* **How to complete this task**
Word for word, retype the first line of the records and every following line through the one containing "You are a computer-use agent. Image".

* **Data to examine**
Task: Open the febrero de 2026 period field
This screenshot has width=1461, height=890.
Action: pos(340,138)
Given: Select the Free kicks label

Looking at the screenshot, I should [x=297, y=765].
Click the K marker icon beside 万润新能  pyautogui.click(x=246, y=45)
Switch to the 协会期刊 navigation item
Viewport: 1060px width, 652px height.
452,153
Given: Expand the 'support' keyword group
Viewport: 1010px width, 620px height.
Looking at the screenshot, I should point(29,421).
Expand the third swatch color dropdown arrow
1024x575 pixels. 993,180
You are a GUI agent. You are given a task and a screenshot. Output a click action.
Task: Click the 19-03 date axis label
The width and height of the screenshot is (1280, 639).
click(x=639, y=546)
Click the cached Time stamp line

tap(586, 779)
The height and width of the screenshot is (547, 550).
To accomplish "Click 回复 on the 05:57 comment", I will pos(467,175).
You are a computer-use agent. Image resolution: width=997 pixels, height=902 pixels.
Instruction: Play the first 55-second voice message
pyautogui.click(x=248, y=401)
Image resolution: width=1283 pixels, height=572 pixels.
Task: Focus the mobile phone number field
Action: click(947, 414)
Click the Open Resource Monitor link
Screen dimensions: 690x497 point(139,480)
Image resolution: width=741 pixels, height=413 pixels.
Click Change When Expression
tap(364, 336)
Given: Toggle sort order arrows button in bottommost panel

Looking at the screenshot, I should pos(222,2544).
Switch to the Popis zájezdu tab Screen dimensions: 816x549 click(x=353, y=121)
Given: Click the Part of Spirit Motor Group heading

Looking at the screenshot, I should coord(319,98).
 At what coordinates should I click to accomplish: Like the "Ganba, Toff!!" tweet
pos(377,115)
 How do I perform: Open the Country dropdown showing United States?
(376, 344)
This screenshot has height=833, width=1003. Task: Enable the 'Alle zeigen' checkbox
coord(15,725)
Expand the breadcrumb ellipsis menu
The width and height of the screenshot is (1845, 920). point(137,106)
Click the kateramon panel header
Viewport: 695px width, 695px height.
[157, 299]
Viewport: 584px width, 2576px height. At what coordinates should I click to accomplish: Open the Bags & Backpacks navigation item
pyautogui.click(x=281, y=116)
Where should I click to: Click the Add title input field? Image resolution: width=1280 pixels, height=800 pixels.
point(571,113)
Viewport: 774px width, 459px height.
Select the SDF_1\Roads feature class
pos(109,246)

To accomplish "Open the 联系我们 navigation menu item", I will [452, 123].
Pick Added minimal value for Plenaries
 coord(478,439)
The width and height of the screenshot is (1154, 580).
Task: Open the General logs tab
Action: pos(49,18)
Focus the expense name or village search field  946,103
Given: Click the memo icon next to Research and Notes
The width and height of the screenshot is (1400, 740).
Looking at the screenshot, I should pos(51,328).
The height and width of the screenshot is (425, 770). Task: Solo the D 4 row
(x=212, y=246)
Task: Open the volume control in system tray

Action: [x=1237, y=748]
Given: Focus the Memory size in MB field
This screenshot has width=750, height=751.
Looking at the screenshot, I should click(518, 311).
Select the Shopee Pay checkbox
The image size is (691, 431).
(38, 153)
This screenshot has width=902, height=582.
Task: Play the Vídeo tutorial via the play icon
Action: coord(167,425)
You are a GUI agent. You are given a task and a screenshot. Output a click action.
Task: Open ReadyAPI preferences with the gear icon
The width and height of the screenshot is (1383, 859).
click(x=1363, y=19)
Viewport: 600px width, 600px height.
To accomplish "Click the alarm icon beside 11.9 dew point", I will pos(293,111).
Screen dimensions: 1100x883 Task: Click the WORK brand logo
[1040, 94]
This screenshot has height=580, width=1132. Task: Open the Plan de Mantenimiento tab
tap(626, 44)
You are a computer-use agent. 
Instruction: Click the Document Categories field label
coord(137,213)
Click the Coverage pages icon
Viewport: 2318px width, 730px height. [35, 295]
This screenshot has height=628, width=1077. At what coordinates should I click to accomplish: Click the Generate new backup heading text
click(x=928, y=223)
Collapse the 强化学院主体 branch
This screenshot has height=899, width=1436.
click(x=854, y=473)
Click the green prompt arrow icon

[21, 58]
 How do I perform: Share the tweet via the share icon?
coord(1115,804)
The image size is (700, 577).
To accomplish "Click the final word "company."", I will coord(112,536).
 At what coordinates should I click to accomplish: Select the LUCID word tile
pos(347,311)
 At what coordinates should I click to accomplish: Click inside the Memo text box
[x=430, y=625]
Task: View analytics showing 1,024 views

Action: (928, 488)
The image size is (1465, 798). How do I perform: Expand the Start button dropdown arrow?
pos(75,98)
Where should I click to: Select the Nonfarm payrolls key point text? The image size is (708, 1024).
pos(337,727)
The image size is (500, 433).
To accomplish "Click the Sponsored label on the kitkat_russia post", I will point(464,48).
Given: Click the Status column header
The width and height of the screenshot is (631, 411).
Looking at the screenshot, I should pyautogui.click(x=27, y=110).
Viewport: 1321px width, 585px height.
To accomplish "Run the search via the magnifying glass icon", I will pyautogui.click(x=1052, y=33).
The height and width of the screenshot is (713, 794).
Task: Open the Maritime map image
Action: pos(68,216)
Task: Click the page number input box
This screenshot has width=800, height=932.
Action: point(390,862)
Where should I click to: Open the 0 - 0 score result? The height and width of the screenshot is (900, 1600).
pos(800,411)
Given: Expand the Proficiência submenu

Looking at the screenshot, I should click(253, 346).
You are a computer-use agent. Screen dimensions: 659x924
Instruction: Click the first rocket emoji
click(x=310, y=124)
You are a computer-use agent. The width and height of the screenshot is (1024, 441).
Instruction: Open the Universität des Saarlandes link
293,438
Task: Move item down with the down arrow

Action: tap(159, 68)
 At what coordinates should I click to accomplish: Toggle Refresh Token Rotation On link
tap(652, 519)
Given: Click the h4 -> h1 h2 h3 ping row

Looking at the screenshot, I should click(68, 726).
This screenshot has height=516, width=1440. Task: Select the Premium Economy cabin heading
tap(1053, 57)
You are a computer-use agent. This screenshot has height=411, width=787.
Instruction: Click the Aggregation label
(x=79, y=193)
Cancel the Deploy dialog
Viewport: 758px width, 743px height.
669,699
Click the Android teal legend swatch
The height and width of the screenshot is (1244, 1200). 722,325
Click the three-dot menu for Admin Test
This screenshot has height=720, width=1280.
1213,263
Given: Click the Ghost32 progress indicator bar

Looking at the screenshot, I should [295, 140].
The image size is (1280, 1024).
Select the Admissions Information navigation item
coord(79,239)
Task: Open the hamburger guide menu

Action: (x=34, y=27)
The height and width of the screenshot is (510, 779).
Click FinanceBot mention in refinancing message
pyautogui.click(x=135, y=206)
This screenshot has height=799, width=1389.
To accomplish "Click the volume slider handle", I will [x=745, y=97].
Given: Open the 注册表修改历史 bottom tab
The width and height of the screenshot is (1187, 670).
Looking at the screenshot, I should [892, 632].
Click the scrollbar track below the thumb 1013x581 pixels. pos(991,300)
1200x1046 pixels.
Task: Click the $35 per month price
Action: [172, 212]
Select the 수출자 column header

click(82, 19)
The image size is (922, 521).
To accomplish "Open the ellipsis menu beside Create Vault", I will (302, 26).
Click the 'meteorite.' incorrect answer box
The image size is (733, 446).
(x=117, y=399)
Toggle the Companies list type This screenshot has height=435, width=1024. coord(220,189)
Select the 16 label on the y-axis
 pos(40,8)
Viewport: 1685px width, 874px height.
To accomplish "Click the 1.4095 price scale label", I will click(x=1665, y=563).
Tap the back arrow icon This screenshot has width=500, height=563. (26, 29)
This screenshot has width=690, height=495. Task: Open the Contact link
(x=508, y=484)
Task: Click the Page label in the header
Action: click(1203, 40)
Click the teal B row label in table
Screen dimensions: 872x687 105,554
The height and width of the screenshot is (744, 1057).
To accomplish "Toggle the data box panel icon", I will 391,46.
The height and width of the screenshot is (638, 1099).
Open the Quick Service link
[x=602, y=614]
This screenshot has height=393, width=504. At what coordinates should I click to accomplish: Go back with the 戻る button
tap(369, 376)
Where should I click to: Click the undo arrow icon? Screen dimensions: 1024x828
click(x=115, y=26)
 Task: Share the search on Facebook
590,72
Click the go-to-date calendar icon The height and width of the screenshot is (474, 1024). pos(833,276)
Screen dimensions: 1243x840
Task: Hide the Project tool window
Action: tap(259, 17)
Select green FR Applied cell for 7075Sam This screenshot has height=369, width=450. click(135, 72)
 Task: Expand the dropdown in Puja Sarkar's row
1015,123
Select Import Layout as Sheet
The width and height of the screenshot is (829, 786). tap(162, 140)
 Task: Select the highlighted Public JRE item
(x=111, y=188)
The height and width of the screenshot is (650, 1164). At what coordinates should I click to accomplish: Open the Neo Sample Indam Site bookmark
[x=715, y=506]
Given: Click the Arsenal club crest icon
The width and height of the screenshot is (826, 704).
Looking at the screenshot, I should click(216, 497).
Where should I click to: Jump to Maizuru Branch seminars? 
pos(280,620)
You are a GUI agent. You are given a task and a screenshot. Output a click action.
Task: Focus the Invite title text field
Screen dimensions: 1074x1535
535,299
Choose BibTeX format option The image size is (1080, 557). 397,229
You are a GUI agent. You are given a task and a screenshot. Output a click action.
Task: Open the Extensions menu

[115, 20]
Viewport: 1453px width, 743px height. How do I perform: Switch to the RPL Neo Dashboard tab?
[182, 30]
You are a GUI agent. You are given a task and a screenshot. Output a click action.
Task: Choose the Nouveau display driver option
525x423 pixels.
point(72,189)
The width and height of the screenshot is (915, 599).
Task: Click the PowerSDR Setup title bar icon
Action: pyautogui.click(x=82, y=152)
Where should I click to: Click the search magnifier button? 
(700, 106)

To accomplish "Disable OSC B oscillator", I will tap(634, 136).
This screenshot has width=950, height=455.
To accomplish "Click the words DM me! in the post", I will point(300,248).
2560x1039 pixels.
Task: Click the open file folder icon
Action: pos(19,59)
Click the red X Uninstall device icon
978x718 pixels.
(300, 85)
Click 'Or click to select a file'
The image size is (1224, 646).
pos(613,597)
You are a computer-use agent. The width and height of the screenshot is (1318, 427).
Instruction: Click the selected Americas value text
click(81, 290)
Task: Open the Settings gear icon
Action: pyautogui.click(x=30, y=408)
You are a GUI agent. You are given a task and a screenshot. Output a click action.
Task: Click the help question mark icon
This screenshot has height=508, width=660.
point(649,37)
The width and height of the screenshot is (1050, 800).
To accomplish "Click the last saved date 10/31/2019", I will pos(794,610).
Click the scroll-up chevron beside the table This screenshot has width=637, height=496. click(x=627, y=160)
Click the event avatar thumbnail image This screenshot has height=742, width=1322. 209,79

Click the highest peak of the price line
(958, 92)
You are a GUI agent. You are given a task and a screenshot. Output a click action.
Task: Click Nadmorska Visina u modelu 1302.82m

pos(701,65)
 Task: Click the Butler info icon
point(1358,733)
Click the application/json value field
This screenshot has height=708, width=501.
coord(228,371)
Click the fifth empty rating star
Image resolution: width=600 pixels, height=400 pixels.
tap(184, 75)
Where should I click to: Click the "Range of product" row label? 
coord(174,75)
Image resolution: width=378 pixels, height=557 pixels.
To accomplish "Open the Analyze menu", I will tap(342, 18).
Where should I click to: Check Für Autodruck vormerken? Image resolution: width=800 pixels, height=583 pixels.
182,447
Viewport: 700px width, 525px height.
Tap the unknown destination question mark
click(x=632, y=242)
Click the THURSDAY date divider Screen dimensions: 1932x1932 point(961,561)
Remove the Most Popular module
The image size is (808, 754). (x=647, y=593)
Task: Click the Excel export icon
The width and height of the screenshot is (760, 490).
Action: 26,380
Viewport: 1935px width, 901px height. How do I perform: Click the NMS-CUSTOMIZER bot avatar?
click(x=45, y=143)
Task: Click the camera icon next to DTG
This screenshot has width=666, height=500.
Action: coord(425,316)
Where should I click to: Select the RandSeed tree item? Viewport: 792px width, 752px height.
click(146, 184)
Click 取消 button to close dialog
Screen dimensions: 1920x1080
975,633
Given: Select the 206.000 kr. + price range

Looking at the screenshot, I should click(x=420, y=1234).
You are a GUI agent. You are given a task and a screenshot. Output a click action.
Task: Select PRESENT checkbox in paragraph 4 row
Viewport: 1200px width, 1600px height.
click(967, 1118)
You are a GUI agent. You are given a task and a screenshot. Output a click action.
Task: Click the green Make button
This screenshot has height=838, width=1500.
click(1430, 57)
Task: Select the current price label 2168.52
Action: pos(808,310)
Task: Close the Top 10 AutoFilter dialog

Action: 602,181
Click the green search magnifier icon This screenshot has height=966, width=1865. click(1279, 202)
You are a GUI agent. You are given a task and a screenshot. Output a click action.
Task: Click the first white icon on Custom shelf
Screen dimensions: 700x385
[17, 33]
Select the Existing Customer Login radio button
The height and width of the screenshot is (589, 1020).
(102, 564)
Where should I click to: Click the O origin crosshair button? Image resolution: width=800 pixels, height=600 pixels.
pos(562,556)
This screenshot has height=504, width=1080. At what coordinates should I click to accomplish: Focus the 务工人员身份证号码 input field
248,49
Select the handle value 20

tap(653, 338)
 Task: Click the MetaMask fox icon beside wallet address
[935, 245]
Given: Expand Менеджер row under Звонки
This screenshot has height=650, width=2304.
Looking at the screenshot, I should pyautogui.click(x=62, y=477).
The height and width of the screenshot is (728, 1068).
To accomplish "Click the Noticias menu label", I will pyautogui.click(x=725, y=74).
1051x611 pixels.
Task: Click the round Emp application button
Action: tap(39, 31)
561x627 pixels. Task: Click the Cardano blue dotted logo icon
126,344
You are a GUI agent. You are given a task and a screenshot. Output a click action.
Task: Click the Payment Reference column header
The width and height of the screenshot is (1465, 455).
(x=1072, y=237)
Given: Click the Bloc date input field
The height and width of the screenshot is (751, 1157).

* **Output for this task**
Task: Open the febrero de 2026 period field
This screenshot has width=1461, height=890.
Action: pos(340,138)
Given: Select the Free kicks label

Looking at the screenshot, I should [x=297, y=765].
Click the K marker icon beside 万润新能  pyautogui.click(x=246, y=45)
Switch to the 协会期刊 navigation item
Viewport: 1060px width, 652px height.
452,153
Given: Expand the 'support' keyword group
Viewport: 1010px width, 620px height.
Looking at the screenshot, I should point(29,421).
Expand the third swatch color dropdown arrow
1024x575 pixels. 993,180
You are a GUI agent. You are given a task and a screenshot. Output a click action.
Task: Click the 19-03 date axis label
The width and height of the screenshot is (1280, 639).
click(x=639, y=546)
Click the cached Time stamp line

tap(586, 779)
The height and width of the screenshot is (547, 550).
To accomplish "Click 回复 on the 05:57 comment", I will pos(467,175).
You are a computer-use agent. Image resolution: width=997 pixels, height=902 pixels.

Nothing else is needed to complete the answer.